The problem asks us to find the value of the unknown number, represented by 'x', in the equation $$\dfrac {x-4}{10}=\dfrac {7}{5}$$. This means we need to find a number 'x' such that when 4 is subtracted from it, and the result is then divided by 10, the final outcome is the same as 7 divided by 5.
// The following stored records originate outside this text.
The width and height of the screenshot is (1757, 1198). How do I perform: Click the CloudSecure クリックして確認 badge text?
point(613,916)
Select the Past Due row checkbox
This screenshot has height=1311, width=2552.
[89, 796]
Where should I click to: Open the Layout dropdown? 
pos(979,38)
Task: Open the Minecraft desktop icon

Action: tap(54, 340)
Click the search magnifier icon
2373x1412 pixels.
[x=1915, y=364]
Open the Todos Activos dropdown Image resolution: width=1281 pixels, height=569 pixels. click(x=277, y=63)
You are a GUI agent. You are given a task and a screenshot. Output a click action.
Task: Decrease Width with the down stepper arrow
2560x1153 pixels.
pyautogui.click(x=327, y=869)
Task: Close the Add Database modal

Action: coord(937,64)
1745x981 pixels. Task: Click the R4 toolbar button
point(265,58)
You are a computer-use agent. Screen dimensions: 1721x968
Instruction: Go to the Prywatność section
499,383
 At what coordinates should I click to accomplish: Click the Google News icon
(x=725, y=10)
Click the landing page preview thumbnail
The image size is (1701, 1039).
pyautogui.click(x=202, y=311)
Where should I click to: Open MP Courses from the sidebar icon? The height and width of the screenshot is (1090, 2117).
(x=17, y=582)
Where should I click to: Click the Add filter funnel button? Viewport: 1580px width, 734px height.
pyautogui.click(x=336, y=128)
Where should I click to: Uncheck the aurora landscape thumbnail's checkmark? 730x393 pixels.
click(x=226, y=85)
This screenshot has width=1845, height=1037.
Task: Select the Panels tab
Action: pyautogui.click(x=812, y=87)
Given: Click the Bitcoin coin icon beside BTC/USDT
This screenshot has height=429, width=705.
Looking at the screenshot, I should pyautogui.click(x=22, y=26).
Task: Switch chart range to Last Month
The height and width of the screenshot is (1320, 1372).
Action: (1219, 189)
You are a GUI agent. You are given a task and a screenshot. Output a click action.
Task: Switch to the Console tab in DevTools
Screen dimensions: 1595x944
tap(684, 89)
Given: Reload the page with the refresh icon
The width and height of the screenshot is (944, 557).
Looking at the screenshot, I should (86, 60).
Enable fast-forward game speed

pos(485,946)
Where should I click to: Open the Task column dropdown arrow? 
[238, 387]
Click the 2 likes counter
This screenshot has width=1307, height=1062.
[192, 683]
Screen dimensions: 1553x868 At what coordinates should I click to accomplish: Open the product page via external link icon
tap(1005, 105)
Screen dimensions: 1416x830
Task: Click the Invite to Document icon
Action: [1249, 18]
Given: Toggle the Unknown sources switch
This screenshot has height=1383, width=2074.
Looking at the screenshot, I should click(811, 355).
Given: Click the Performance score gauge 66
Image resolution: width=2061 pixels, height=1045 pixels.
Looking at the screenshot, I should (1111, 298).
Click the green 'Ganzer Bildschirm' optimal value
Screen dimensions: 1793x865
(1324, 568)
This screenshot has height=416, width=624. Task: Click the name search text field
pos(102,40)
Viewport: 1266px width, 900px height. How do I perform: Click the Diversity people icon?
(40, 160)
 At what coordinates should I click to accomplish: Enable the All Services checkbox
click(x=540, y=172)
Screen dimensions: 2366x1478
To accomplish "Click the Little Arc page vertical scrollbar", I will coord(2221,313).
**step2** Making the denominators equal

To compare the two fractions directly, or to easily find the value of the numerator involving 'x', it is helpful to make their denominators the same. The denominators in the equation are 10 and 5. We can change the fraction $$\dfrac{7}{5}$$ to an equivalent fraction that has a denominator of 10.
Since we know that $$5 \times 2 = 10$$, we can multiply both the numerator and the denominator of $$\dfrac{7}{5}$$ by 2 to get an equivalent fraction:
$$\dfrac{7}{5} = \dfrac{7 \times 2}{5 \times 2} = \dfrac{14}{10}$$
Now, the original equation can be rewritten with common denominators:
$$\dfrac {x-4}{10}=\dfrac {14}{10}$$

**step3** Equating the numerators

When two fractions are equal and they share the same denominator, their numerators must also be equal.
From the equation $$\dfrac {x-4}{10}=\dfrac {14}{10}$$, since both fractions have a denominator of 10 and are equal, their numerators must be identical.
Therefore, we can set the numerators equal to each other:
$$x-4 = 14$$

**step4** Finding the value of x

Now we need to find the number 'x' such that when 4 is subtracted from it, the result is 14. We can think of this as a "what number" problem: "What number, if you take 4 away from it, leaves 14?"
To find the original number 'x', we need to reverse the operation of subtracting 4. The opposite (inverse) operation of subtraction is addition. So, we add 4 to 14 to find 'x'.
$$x = 14 + 4$$
$$x = 18$$
Thus, the value of x that solves the equation is 18.